▸ Problem to work on:
Please write out, exactly as given, every line of the entries below up to and including the line with "Collapse the Blender panel header arrow".

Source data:
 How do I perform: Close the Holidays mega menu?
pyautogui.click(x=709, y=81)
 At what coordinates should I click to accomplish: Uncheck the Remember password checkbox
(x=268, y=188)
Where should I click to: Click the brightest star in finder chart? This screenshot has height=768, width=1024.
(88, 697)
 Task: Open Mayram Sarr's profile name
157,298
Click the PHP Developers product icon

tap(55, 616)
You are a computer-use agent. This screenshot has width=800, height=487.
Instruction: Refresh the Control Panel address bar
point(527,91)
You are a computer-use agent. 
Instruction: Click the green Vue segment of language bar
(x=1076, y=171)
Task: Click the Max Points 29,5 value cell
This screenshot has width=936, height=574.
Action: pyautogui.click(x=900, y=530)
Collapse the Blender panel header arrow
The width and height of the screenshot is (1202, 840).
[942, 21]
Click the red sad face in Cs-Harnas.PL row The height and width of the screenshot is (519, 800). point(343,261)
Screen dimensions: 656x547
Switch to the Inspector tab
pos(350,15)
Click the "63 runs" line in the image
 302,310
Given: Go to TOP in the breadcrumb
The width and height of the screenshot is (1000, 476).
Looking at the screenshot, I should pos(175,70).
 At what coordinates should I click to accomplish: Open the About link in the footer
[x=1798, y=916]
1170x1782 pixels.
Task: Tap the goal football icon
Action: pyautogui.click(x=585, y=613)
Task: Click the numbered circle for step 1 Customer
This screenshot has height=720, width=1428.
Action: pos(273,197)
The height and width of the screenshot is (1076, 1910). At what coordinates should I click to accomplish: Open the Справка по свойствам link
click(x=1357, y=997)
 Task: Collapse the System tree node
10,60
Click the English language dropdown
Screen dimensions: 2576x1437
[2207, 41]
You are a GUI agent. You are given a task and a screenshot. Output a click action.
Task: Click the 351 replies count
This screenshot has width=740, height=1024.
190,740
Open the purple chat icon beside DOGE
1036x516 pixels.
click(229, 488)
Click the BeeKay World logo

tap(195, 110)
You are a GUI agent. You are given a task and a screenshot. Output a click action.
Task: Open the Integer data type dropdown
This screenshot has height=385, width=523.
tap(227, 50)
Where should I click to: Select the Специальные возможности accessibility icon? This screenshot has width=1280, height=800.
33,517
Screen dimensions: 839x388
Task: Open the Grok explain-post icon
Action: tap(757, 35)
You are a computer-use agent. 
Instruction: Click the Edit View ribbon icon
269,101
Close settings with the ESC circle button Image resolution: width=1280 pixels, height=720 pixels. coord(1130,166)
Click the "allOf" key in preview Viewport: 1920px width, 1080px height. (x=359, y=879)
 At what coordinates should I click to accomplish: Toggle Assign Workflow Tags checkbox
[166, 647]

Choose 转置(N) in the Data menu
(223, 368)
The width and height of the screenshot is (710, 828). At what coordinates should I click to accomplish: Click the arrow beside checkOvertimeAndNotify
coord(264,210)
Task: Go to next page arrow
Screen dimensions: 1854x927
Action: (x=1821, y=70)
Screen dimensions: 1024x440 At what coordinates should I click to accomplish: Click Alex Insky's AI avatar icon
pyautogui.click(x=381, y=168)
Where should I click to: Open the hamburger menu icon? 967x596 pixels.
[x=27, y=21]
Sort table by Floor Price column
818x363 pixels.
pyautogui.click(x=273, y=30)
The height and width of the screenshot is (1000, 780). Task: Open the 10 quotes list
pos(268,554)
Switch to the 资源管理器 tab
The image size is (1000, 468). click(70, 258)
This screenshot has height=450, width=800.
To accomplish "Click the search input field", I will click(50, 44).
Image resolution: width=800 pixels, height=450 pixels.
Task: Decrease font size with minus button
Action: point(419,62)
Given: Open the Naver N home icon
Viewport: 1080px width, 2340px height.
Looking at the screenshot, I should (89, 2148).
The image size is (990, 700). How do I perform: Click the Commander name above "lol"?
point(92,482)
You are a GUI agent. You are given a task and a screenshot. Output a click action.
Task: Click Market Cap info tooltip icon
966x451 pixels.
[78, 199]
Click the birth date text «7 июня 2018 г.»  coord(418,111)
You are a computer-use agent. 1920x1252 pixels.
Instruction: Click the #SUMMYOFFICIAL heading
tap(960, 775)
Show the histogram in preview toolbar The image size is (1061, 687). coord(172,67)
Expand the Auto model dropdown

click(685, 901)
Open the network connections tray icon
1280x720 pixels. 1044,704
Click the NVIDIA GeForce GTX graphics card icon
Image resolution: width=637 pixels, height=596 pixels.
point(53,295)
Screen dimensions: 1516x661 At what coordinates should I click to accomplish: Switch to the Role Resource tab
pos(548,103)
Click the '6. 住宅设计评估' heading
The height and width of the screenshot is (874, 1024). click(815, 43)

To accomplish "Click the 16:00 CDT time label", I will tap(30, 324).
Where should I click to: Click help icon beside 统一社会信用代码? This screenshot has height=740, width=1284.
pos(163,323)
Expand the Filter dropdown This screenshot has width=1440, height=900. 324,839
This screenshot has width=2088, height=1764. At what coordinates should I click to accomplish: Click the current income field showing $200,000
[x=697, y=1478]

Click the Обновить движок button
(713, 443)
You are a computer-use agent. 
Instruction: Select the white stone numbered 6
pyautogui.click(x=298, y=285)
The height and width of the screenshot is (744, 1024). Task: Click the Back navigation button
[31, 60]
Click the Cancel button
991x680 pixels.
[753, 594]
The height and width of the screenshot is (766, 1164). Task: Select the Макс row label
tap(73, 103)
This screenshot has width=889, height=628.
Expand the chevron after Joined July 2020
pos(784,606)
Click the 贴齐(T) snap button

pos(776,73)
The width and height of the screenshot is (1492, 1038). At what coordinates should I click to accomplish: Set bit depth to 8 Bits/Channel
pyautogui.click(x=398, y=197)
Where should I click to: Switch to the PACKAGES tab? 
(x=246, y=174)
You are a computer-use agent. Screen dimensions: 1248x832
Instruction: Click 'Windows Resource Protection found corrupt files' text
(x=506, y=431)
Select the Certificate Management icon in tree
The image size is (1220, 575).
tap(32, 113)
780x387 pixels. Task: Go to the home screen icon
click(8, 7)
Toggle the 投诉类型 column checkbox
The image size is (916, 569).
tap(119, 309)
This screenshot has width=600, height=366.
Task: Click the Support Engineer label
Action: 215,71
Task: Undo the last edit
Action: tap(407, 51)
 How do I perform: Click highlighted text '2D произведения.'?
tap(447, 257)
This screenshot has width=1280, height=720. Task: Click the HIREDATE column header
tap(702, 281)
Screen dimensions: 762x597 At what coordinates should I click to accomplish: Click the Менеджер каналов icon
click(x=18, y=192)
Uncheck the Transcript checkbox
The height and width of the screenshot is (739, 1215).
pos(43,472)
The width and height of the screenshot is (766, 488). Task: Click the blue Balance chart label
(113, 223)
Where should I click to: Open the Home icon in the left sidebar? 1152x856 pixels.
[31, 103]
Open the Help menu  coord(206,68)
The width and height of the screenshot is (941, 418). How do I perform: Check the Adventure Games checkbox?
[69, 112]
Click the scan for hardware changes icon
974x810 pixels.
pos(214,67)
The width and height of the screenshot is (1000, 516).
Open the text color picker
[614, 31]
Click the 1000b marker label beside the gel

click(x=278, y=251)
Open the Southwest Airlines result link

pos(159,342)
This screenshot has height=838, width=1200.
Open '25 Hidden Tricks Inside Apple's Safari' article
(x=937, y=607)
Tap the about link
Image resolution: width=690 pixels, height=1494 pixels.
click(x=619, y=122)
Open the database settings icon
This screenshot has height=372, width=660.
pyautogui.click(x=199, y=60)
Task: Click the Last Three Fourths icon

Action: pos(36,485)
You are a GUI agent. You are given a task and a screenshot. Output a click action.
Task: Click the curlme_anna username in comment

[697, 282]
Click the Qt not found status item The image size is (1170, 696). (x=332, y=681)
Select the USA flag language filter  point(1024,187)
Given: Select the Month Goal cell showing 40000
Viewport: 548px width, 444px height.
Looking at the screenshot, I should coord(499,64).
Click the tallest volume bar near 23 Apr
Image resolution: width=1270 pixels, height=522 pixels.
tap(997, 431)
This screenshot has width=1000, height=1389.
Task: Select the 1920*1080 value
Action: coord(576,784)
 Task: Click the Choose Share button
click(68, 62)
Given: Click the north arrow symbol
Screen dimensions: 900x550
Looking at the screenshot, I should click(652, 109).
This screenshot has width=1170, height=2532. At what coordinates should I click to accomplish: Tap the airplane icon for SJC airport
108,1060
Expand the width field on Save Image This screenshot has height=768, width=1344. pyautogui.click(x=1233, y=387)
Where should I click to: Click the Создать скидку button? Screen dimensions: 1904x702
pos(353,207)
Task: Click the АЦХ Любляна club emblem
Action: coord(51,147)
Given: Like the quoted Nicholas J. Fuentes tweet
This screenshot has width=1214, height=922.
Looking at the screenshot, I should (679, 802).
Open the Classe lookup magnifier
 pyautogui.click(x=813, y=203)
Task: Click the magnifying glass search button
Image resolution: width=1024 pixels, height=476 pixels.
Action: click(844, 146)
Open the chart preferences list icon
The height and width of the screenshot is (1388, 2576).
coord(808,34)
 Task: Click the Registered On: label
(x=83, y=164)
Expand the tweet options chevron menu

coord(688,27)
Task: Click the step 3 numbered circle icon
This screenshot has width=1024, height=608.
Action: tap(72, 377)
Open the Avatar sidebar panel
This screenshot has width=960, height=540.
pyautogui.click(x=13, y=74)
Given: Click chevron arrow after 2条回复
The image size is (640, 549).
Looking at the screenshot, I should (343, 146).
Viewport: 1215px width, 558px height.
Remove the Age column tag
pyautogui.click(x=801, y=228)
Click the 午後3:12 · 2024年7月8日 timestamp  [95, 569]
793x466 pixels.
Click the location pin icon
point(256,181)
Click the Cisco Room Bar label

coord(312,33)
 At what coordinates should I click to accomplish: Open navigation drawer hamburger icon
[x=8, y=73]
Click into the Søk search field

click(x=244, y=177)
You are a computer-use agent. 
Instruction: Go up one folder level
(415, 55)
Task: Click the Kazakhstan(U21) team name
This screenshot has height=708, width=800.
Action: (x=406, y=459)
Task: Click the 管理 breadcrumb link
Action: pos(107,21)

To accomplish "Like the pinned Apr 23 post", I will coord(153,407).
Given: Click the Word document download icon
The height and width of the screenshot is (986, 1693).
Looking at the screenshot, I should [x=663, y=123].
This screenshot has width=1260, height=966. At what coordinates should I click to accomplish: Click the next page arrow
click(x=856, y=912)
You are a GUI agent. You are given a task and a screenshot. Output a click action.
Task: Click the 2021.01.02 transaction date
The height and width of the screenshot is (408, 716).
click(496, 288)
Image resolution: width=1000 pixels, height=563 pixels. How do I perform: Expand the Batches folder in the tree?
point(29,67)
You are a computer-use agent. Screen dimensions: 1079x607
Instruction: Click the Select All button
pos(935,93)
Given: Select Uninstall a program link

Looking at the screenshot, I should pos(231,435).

▸ Written response:
 How do I perform: Close the Holidays mega menu?
pyautogui.click(x=709, y=81)
 At what coordinates should I click to accomplish: Uncheck the Remember password checkbox
(x=268, y=188)
Where should I click to: Click the brightest star in finder chart? This screenshot has height=768, width=1024.
(88, 697)
 Task: Open Mayram Sarr's profile name
157,298
Click the PHP Developers product icon

tap(55, 616)
You are a computer-use agent. This screenshot has width=800, height=487.
Instruction: Refresh the Control Panel address bar
point(527,91)
You are a computer-use agent. 
Instruction: Click the green Vue segment of language bar
(x=1076, y=171)
Task: Click the Max Points 29,5 value cell
This screenshot has width=936, height=574.
Action: pyautogui.click(x=900, y=530)
Collapse the Blender panel header arrow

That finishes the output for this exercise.